“It better be good”, I said as I paid £12.50 for my Rothko ticket at The Tate Modern.
The young man looked at me in surprise.
“Just joking”, I said, ‘”After all, it’s only art.”
“You’re right about that”, he said, and smiled.
This is my first visit to the museum – apart from using the Ladies’ toilets during the River Tango Festivals.
I have seen Rothko’s work before. The paintings didn’t look like much just standing directly in front of them – but then I noticed the variations of the paintings as I moved around them. So I decided that I would play around like this and get the best angle.
I lasted 40 minutes in this fashion. Although I wasn’t crazy about most of the paintings, I did manage to amuse myself. Listening to other people talk about the work is always interesting too. The jury is still out on whether it was worth £12.50 though.
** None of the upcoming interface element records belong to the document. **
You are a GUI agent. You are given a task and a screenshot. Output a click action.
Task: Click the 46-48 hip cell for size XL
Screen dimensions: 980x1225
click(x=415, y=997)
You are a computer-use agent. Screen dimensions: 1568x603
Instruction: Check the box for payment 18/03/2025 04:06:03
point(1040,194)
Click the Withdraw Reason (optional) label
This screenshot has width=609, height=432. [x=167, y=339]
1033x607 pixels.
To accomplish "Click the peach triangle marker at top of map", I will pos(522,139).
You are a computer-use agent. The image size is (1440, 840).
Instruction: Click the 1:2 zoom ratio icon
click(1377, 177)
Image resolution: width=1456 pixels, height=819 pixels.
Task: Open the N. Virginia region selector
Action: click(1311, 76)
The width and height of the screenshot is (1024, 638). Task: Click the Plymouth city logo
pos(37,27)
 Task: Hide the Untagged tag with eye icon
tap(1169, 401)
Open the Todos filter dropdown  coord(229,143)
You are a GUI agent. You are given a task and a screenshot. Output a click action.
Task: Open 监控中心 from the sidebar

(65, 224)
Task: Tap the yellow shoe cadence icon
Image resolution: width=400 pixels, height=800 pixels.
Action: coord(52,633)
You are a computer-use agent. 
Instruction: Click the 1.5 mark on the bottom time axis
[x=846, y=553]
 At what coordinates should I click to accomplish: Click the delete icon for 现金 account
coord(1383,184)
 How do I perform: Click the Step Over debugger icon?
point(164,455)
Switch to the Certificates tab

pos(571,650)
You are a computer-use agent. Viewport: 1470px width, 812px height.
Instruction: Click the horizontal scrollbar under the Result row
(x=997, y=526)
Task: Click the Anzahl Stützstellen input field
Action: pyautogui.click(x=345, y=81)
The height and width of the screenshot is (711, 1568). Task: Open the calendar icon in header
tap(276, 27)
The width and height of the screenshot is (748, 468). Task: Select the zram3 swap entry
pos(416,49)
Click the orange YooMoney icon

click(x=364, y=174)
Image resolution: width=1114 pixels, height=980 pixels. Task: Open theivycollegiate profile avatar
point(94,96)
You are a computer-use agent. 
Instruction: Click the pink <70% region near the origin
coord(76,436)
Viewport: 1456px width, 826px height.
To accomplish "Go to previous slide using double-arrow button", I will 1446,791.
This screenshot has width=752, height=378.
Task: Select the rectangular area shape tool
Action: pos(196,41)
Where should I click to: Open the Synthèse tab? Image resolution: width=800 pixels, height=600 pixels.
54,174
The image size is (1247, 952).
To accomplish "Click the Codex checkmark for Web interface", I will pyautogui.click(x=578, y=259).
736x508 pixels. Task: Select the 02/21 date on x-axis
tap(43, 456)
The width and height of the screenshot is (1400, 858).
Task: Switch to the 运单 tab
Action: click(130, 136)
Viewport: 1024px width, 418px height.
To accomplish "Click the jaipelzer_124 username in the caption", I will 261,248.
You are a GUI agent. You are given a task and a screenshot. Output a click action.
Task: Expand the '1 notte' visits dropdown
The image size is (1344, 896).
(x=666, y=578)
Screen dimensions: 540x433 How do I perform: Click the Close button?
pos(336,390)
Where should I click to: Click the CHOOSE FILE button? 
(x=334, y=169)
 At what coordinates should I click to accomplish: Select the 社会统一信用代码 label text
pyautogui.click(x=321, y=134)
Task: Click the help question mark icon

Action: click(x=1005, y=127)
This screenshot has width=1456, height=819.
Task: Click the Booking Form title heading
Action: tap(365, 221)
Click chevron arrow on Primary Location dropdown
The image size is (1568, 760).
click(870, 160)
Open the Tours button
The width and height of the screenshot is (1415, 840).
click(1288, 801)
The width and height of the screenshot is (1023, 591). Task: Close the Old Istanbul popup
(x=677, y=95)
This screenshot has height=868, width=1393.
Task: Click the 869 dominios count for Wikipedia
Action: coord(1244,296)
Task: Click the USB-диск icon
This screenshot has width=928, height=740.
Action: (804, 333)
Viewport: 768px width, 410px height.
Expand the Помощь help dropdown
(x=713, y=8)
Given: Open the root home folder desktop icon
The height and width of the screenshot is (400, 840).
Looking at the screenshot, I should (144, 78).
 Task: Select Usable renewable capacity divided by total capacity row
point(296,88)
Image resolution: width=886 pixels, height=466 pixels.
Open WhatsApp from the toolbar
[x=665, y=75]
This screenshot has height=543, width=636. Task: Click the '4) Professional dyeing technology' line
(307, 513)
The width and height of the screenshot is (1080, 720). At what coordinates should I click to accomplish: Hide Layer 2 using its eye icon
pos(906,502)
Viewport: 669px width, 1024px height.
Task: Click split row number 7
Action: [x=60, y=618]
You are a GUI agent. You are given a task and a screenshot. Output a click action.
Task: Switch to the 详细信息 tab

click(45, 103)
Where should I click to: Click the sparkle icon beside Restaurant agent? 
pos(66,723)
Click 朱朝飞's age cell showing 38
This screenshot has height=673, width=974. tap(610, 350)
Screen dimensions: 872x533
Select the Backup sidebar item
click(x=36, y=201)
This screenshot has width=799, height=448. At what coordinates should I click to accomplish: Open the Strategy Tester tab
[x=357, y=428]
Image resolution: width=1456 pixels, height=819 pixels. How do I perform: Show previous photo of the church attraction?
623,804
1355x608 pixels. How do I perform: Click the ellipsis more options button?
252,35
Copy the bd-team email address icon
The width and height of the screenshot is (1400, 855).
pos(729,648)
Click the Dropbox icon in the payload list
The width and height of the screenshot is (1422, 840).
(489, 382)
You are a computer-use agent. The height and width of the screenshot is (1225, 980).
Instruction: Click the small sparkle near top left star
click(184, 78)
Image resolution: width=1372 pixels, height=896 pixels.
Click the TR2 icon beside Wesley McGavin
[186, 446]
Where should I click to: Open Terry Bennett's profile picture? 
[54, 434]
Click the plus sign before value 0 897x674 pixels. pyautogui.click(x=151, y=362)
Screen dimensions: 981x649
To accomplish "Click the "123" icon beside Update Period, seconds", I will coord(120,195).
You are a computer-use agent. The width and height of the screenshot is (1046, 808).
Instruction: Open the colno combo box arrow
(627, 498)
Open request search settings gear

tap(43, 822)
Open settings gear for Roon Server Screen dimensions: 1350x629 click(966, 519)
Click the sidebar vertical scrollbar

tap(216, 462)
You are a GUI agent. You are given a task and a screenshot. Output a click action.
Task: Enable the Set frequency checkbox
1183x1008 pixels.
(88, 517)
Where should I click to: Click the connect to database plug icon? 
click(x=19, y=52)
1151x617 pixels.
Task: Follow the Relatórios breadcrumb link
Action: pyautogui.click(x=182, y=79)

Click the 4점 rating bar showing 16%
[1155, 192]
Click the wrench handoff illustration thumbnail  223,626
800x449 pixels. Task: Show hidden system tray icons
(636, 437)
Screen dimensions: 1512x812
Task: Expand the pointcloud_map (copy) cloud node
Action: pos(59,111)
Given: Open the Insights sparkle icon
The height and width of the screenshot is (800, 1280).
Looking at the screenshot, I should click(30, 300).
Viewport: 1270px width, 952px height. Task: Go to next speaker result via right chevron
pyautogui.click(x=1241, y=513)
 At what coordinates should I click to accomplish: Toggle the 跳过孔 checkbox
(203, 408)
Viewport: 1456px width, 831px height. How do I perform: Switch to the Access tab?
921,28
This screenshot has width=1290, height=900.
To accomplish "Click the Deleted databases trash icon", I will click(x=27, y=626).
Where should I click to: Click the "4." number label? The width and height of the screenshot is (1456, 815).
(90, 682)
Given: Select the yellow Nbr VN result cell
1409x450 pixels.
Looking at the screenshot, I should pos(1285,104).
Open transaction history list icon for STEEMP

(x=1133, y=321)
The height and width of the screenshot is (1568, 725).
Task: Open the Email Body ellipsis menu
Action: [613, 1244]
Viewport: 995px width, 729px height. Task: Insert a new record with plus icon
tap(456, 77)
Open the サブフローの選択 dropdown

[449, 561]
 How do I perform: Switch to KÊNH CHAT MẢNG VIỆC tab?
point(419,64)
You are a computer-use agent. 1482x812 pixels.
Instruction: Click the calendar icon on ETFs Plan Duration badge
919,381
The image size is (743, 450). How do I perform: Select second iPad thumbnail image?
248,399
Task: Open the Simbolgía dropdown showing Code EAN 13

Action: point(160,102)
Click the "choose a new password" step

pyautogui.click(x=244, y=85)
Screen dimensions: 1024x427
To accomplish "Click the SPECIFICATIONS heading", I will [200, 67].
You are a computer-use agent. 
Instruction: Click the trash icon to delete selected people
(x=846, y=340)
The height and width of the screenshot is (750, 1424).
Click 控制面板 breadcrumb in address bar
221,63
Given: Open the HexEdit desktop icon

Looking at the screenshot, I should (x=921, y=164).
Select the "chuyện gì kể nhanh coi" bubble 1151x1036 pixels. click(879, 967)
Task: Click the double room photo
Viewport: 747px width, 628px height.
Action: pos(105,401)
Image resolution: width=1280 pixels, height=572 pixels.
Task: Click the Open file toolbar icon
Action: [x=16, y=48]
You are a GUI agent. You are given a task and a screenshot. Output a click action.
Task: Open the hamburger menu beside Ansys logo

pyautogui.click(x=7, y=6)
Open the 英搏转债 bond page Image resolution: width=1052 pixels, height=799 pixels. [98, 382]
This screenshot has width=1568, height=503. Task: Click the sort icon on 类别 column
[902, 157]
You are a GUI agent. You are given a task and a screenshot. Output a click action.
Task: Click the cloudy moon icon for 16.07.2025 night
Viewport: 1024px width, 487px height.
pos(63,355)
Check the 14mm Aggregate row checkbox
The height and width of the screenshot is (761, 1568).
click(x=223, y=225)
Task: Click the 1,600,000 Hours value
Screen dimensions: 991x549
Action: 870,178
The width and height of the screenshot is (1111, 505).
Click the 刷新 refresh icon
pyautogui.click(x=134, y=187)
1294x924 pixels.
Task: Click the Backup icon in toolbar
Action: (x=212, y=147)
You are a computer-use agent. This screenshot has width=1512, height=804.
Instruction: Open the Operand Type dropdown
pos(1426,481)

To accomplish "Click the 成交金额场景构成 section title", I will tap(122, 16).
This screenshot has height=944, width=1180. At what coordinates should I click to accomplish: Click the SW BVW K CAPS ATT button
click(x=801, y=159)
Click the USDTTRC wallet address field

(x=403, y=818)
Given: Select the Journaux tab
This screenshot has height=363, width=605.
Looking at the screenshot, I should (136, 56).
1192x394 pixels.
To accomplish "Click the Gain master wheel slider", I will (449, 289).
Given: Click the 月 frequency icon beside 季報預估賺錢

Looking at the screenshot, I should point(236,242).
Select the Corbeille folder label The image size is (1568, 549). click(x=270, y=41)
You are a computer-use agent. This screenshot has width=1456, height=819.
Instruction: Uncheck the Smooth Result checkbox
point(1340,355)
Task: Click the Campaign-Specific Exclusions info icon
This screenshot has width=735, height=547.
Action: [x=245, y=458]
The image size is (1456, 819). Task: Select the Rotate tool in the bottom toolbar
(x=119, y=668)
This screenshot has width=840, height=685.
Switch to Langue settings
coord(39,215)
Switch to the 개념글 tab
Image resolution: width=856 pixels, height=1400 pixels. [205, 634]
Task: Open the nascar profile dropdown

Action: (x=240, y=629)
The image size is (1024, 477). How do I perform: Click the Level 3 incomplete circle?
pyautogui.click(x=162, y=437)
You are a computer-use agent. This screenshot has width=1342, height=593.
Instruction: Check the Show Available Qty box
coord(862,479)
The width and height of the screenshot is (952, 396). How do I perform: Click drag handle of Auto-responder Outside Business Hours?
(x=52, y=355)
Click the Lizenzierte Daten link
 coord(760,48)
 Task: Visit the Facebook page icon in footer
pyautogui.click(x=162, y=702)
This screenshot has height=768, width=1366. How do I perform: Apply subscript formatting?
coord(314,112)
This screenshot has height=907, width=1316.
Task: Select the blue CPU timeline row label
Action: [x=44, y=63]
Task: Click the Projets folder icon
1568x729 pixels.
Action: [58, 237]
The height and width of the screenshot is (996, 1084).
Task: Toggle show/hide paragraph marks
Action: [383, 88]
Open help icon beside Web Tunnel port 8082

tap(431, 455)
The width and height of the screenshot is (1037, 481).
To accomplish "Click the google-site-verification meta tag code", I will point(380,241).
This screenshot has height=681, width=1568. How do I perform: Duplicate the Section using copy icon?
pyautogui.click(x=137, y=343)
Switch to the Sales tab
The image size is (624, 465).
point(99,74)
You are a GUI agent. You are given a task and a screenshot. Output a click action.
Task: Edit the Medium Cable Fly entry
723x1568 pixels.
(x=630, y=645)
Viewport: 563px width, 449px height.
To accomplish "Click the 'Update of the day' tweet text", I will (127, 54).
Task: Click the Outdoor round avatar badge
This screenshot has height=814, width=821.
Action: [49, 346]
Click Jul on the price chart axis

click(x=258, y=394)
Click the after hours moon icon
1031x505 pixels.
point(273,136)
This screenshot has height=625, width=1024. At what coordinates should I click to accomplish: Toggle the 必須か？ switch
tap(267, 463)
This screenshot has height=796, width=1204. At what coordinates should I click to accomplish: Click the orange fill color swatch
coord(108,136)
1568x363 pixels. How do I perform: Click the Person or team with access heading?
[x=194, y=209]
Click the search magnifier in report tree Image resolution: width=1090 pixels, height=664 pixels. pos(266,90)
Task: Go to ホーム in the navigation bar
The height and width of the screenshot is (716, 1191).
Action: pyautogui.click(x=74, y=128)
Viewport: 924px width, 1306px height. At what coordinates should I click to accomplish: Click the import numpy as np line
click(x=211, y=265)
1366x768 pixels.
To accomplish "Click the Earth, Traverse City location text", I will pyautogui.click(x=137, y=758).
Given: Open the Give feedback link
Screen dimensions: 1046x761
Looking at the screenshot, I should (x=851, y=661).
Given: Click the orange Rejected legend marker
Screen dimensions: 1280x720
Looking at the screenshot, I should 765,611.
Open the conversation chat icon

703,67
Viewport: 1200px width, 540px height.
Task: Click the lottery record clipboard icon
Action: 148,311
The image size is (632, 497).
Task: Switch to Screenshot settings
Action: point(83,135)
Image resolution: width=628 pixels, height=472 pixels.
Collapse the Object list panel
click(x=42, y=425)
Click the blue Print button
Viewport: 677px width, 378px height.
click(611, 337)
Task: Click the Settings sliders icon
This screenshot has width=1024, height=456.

After that, I went to the 5th floor where they have a permanent collection called ‘States of Flux’- focusing on Cubism, Futurism, Vorticism and change and modernity’. I really loved this section – although I have seen better examples of Lichtenstein, Rosenquist, Oldenberg and Rauschenberg when I lived in New York in the late 70’s – early 80’s.
It was about this time I fell madly in love with a Russian artist. I couldn’t have done that if I didn’t like his work. That is untrue – I fell in love with him first, and it helped I liked his work – after all, how can you tell your boyfriend that you love him but his work is not to your particular taste – to put it mildly. (I had once been dumped by a young man because I didn’t ‘get’ his poetry!)
We would go to many art openings together- see the same people – listen to the same old art jargon. People were so full of themselves and pretentious about art. I never got why people felt they needed to justify what they did in the name of art.
What amused me the most at The Tate Modern were the little plaques next to the paintings trying to explain what you were looking at. They went something along the lines of: The artist was trying to show the juxtaposition between the music that came out of the instrument and the instrument itself by defragmenting the instrument into several parts, blah, blah, blah and the green represented the other side of the fence, blah, blah. (Think of it being said in the style of Lloyd Grossman) Did the artist really say this or is this some PR hype?
I suppose that most people not used to looking at modern art might need some explanation of what they were looking at. Whether it will make them like it? – I’m not so sure about that.
I went into a room that was painted as a blackboard – with symmetrical vertical and horizontal chalk lines in various patterns. For me it was nothing too special, though if you stood in it long enough you could probably get dizzy. What impressed me was that someone actually drew these perfectly straight lines – meticulously and perfectly spaced apart. Art.
When I left The Tate the sun was going down and the sky was a kaleidoscope of colour. It was more beautiful and interesting than anything I saw in the museum. I was in awe. Nature has that effect on me sometimes. I love The Southbank at night – so I tried to take some photos. Some didn’t come out as well as I would have liked, but I think the colours are great. My bit of art. I think these are self-explanatory.